[Saved data entries]
····················

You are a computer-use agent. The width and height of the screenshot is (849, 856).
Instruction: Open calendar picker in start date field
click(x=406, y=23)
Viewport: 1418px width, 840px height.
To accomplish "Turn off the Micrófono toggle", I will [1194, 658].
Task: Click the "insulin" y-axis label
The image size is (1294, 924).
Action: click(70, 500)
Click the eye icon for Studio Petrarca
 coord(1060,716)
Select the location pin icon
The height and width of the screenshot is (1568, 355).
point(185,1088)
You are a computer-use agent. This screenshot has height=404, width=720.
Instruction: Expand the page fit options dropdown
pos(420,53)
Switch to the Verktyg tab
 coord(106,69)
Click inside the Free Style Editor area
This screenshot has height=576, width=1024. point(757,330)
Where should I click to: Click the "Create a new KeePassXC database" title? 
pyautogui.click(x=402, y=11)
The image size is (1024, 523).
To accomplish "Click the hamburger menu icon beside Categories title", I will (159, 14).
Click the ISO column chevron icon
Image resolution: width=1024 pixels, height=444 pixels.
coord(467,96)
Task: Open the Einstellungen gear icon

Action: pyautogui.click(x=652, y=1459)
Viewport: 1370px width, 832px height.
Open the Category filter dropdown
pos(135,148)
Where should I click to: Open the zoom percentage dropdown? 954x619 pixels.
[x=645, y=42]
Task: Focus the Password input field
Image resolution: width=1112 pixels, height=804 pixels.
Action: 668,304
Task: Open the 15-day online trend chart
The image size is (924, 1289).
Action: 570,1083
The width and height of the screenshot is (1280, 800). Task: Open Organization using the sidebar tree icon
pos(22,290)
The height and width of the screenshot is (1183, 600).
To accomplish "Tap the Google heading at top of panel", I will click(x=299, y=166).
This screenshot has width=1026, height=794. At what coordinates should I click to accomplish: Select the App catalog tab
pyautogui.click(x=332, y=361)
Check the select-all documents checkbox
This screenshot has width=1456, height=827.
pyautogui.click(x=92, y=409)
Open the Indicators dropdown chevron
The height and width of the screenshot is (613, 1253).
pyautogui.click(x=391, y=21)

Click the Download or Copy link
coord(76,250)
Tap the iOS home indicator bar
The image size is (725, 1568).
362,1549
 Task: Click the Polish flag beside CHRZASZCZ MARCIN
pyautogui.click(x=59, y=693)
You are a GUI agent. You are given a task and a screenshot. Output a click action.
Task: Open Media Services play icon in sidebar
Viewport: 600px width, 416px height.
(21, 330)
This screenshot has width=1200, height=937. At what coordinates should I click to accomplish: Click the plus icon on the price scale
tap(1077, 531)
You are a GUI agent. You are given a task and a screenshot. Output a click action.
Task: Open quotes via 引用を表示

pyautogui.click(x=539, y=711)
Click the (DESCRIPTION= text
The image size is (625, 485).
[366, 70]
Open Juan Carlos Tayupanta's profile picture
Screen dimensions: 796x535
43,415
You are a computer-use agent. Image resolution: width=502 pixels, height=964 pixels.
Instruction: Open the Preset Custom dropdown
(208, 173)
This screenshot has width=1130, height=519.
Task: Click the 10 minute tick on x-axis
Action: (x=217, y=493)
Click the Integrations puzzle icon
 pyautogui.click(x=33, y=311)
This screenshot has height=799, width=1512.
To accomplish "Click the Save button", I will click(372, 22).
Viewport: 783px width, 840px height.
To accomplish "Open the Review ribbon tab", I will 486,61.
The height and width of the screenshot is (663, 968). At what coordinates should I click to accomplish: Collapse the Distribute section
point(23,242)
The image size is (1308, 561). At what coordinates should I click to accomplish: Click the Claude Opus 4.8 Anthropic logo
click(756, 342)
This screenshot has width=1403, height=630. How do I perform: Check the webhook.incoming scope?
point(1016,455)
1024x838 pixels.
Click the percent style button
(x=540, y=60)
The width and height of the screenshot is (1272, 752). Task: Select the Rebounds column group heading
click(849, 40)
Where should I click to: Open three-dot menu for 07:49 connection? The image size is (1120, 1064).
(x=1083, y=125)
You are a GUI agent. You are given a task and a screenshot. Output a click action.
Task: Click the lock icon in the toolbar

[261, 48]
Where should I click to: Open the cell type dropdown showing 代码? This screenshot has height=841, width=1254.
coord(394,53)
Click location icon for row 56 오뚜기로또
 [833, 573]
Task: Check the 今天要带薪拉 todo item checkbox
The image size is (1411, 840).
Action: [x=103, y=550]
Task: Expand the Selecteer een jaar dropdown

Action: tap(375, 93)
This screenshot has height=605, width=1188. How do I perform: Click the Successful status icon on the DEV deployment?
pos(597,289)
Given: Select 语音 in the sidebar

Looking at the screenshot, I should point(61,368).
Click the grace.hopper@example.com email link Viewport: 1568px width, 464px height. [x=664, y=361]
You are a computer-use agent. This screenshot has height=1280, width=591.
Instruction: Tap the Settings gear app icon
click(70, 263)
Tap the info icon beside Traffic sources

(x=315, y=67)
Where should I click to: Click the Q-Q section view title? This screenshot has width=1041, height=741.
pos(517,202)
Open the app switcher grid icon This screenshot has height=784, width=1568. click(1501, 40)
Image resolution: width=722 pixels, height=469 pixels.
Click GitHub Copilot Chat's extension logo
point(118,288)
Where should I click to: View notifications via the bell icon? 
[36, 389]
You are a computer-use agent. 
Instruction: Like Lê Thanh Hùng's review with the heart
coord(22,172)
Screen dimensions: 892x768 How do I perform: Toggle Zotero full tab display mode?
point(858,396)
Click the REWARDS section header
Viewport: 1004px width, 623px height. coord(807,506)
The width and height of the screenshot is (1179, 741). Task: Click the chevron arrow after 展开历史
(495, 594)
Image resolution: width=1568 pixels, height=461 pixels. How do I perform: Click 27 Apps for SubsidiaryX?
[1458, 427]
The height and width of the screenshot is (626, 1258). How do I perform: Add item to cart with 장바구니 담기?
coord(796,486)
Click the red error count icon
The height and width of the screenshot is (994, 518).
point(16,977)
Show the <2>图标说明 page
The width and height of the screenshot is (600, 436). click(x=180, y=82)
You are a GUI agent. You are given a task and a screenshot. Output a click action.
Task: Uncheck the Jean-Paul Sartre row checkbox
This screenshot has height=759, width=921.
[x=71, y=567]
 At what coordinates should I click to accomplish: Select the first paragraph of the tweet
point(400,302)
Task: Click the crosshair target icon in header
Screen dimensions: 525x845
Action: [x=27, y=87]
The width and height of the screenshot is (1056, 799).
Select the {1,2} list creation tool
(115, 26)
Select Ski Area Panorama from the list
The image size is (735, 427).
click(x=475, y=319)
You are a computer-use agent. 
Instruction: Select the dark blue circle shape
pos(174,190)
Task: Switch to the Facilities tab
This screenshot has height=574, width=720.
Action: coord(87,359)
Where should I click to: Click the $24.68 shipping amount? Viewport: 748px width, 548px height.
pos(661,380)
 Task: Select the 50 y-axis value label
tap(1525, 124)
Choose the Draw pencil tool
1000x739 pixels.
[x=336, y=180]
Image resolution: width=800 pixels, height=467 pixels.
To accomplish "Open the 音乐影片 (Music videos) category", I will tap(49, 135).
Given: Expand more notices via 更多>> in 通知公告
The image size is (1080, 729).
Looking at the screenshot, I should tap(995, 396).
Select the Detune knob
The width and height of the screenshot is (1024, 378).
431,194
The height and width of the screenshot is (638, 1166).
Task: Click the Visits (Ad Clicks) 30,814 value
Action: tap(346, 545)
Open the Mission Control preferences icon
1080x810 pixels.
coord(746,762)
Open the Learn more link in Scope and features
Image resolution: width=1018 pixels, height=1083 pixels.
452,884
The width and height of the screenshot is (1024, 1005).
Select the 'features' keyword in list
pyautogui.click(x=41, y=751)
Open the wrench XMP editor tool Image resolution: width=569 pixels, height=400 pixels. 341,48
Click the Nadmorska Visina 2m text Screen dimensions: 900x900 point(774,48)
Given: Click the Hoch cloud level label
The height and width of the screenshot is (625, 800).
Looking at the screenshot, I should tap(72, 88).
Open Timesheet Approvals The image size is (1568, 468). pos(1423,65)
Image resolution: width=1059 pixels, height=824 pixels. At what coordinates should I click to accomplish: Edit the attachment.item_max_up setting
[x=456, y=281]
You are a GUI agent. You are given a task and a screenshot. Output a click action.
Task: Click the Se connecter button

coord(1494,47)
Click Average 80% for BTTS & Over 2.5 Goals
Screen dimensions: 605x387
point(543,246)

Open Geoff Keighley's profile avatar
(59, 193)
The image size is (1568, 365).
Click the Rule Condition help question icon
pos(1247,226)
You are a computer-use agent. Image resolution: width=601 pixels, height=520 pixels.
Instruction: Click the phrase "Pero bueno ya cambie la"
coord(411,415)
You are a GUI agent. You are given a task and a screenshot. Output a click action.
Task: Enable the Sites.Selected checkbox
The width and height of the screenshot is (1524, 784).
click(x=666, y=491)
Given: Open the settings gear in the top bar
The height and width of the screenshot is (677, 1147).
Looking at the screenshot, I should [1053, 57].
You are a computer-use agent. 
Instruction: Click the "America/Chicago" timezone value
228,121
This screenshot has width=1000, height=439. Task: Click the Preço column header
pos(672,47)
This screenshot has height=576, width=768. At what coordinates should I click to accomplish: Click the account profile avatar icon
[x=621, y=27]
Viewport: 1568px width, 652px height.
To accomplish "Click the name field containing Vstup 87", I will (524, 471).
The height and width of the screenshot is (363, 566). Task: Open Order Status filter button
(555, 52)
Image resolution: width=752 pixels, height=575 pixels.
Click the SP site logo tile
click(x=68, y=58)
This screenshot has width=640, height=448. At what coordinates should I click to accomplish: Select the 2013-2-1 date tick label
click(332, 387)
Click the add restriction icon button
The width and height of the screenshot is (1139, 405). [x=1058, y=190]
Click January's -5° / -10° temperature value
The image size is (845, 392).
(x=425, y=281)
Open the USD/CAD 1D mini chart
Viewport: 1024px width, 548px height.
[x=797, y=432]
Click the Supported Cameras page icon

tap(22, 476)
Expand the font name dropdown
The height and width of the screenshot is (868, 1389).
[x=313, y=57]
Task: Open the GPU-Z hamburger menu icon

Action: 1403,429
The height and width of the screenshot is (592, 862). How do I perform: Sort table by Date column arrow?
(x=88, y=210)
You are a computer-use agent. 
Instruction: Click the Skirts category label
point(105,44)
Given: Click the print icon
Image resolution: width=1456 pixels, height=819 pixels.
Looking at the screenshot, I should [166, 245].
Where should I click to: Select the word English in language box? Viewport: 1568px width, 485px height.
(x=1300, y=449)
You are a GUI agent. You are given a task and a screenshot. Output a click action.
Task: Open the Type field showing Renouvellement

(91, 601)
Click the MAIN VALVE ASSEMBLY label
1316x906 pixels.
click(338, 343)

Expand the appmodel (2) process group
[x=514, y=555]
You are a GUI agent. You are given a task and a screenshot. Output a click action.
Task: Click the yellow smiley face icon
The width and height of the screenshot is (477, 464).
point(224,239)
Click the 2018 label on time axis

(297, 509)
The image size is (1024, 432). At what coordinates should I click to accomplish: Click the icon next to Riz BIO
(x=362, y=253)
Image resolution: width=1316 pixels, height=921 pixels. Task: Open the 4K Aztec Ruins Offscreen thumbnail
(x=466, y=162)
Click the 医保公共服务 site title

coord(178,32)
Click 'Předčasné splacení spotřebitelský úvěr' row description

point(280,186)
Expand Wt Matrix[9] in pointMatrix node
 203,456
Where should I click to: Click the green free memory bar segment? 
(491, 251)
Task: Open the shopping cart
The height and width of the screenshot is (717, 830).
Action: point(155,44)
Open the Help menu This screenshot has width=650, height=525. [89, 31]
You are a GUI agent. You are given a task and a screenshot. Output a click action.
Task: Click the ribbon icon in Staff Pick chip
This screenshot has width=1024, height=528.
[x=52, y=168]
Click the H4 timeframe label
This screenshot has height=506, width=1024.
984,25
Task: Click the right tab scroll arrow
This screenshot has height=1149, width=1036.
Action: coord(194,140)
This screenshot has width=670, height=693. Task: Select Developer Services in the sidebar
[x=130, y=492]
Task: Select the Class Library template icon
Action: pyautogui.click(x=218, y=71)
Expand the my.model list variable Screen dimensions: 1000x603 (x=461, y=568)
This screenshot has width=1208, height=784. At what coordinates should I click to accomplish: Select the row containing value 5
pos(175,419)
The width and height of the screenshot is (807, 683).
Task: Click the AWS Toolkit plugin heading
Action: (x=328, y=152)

····················

▶ ASSIGNED TASK
The required result is an exact repetition of the lines from the one containing "Task: Click the ribbon" through the last line of the data.

▶ SOLUTION FOR THIS EXERCISE
Task: Click the ribbon icon in Staff Pick chip
This screenshot has width=1024, height=528.
[x=52, y=168]
Click the H4 timeframe label
This screenshot has height=506, width=1024.
984,25
Task: Click the right tab scroll arrow
This screenshot has height=1149, width=1036.
Action: coord(194,140)
This screenshot has width=670, height=693. Task: Select Developer Services in the sidebar
[x=130, y=492]
Task: Select the Class Library template icon
Action: pyautogui.click(x=218, y=71)
Expand the my.model list variable Screen dimensions: 1000x603 (x=461, y=568)
This screenshot has width=1208, height=784. At what coordinates should I click to accomplish: Select the row containing value 5
pos(175,419)
The width and height of the screenshot is (807, 683).
Task: Click the AWS Toolkit plugin heading
Action: (x=328, y=152)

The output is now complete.